Ford had introduced the Econoline van line a year prior to the release of the Corvair 95, and Chrysler released the Dodge A100 for 1964. All of these vans were competing in the compact van segment. They also all had variants with integrated pickup truck beds, thus creating the 'van truck' segment, although the Corvairs 'Rampside' bed was exclusive to it. The forward engine design allowed a flat floor with lower deck in the rear of the vehicle for loading and unloading cargo.

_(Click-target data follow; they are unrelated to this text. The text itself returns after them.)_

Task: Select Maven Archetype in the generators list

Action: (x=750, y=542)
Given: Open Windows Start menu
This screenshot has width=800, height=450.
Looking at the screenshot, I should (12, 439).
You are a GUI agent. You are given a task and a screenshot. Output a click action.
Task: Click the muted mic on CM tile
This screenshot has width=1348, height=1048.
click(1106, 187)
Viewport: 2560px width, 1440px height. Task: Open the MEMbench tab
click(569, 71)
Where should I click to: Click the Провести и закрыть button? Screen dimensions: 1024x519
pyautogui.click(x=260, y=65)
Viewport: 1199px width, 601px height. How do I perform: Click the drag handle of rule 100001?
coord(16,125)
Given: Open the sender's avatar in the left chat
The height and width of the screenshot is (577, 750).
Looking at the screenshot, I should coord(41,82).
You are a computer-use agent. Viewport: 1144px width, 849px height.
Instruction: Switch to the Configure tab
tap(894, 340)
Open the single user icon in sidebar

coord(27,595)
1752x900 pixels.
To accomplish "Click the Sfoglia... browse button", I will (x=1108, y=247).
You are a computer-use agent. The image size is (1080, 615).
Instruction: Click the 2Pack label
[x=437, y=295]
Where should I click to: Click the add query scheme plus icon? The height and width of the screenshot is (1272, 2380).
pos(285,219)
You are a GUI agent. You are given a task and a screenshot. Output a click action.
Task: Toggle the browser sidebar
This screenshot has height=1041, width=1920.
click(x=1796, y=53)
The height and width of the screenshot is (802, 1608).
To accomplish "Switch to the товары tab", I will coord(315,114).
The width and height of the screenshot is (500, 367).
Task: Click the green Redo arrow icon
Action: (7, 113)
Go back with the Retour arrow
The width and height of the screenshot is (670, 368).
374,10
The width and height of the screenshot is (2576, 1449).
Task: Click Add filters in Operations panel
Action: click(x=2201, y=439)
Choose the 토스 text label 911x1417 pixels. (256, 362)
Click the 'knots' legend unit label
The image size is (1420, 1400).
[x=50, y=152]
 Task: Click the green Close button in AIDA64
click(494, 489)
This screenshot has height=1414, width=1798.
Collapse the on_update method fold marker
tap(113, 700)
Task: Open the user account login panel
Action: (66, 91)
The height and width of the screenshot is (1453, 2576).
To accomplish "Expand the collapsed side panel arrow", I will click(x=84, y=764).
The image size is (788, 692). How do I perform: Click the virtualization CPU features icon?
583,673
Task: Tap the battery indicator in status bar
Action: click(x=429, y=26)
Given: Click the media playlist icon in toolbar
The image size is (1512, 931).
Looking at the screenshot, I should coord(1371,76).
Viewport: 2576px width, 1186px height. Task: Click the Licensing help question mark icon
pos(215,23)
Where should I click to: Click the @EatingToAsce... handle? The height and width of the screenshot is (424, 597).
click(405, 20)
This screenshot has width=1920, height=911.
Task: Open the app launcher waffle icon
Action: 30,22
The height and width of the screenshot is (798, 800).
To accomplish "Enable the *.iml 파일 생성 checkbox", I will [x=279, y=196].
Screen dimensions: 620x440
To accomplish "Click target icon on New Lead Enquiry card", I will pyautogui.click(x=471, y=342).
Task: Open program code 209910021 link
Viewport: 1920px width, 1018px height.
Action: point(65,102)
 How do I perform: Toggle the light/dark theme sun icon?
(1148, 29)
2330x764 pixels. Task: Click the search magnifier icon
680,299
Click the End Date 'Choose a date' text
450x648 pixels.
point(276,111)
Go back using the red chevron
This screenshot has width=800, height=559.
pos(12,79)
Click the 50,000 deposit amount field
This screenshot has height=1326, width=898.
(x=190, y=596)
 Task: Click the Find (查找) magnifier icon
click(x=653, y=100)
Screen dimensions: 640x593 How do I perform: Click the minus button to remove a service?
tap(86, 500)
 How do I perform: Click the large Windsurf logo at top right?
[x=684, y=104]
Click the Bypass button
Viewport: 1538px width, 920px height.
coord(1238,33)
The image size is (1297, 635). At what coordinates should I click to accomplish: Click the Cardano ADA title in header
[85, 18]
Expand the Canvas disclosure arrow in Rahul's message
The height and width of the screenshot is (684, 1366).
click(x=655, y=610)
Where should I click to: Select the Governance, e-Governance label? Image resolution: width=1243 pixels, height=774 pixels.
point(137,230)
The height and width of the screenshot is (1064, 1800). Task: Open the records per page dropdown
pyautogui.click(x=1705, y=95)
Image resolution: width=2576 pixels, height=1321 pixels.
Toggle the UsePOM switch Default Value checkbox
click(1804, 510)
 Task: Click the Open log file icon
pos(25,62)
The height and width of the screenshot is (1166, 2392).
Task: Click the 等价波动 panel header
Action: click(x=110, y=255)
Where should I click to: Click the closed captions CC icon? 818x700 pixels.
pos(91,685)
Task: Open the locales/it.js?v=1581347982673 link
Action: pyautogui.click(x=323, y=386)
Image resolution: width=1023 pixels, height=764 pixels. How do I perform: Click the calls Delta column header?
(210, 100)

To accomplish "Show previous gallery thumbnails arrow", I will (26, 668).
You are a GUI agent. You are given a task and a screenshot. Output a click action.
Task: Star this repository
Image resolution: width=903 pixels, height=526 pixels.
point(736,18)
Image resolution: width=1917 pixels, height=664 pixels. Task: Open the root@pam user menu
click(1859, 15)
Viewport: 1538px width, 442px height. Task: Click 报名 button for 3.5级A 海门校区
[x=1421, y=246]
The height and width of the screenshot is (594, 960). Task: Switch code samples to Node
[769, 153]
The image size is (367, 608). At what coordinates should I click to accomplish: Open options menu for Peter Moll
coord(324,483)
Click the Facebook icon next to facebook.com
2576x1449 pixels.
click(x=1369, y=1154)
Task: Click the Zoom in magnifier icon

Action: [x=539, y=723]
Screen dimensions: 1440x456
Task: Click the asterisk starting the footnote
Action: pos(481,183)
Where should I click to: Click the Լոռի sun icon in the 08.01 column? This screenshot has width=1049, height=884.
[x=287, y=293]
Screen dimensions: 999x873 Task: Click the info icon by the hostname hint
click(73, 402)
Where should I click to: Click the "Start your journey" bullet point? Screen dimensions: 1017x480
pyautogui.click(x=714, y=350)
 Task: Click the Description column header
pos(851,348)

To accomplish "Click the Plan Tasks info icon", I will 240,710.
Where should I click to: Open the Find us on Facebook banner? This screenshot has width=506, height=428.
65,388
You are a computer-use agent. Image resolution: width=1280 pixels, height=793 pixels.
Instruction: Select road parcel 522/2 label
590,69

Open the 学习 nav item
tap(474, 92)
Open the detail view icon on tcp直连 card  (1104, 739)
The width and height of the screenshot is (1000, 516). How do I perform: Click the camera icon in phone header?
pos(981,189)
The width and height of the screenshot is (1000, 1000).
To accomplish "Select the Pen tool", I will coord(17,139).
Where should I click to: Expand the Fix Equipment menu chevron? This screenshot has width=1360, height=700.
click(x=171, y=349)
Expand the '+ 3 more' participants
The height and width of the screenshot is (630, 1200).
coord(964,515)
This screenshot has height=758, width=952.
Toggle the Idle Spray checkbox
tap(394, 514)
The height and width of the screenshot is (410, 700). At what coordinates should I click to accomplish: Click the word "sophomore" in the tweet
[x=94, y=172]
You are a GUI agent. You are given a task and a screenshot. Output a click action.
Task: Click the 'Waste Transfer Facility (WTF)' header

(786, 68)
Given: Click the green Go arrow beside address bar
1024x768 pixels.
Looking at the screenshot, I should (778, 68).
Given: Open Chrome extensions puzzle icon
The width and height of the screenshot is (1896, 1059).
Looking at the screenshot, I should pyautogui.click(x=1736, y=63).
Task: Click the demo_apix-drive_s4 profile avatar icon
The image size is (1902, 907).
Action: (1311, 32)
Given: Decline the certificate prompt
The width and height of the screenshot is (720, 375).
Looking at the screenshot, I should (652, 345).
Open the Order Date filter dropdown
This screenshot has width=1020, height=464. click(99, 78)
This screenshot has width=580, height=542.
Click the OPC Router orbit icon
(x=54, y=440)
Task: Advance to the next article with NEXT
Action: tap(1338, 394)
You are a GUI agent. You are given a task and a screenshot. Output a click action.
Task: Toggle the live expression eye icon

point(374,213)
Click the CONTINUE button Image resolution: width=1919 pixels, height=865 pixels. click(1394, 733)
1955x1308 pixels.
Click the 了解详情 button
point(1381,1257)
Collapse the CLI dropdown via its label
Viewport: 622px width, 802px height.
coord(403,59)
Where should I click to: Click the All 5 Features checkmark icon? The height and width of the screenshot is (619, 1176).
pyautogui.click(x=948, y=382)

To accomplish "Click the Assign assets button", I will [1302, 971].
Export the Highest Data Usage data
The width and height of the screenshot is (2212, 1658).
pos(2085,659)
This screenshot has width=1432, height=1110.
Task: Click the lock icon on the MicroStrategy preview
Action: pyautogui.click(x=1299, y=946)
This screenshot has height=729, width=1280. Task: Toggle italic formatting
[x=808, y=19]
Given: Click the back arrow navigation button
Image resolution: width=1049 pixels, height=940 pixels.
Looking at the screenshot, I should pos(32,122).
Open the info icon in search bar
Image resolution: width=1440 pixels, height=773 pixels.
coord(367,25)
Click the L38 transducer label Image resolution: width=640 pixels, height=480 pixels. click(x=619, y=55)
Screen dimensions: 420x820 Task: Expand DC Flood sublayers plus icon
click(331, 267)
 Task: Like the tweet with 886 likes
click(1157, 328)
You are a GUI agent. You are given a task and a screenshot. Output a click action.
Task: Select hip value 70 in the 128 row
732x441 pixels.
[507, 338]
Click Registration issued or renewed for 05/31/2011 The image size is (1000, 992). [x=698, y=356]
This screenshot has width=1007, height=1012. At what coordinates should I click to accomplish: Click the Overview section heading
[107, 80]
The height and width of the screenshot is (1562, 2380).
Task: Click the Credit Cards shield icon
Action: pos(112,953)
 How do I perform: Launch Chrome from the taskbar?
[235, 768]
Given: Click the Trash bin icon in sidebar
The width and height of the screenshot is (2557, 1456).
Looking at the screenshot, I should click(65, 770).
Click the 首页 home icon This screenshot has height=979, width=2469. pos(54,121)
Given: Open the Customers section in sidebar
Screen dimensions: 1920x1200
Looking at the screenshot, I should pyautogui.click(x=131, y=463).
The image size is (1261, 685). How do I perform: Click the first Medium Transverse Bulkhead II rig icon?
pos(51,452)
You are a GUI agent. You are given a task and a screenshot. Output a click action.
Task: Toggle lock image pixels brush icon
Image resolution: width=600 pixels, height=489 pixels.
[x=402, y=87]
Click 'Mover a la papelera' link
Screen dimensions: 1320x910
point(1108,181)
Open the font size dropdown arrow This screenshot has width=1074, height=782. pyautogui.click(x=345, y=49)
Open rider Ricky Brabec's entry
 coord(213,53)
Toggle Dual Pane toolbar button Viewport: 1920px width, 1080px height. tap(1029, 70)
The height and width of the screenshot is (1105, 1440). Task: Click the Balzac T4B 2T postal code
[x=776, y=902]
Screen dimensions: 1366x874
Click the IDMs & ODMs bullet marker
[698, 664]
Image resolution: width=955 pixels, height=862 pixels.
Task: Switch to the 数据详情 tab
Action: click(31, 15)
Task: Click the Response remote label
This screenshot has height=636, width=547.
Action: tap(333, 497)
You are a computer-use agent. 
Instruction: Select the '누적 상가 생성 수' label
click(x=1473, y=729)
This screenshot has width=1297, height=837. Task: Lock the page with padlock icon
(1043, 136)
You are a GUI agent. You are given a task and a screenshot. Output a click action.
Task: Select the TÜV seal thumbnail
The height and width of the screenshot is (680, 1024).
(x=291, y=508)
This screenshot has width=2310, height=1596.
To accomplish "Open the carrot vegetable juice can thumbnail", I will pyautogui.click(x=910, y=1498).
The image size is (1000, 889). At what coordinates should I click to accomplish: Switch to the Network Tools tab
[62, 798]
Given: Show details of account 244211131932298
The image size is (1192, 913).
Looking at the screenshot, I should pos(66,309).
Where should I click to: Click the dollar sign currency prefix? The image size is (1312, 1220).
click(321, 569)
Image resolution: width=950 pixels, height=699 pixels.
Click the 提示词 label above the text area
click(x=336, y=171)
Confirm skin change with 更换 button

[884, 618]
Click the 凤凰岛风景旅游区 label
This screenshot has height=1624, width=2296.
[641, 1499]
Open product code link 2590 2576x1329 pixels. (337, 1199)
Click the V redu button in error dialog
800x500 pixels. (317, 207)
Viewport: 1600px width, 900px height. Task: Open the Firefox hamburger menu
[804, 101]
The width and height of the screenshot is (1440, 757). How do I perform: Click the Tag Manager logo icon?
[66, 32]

The rear engine design of the Corvair gave better interior space for front seat passengers due to the powertrain being unintrusive. The Ford and the Dodge however were able to better utilize existing parts due to their more conventional designs, thereby making them cheaper to produce. The rear engine also gave the Corvair 95s a higher rear load floor compared to its competition.

== Discontinuation ==
General Motors stopped producing the Rampside and panel van versions of the Corvair in 1964, and the Greenbrier was the only remaining Corvair 95 for 1965. The Greenbrier was retained mainly for fleet orders, with 1,528 being built for its final year. Following the updated version of the standard Corvair, Chevrolet would abandon rear-engined vans in favor of conventional forward-control, front mounted, water-cooled engines with the Chevy Van/Sportvan for 1964. The truck variant would be ultimately be replaced in the lineup by the Chevrolet El Camino.

Although the Corvair 95s were unsuccessful in the marketplace, passenger vans continued to evolve through full-sized vans. The similarly sized 7–8 passenger minivan would become a booming vehicle segment by the 1980s as an alternative to station wagons.

The Greenbrier name was used again as a model name for mid-trim level Chevelle conventional station wagon from 1969 until 1972.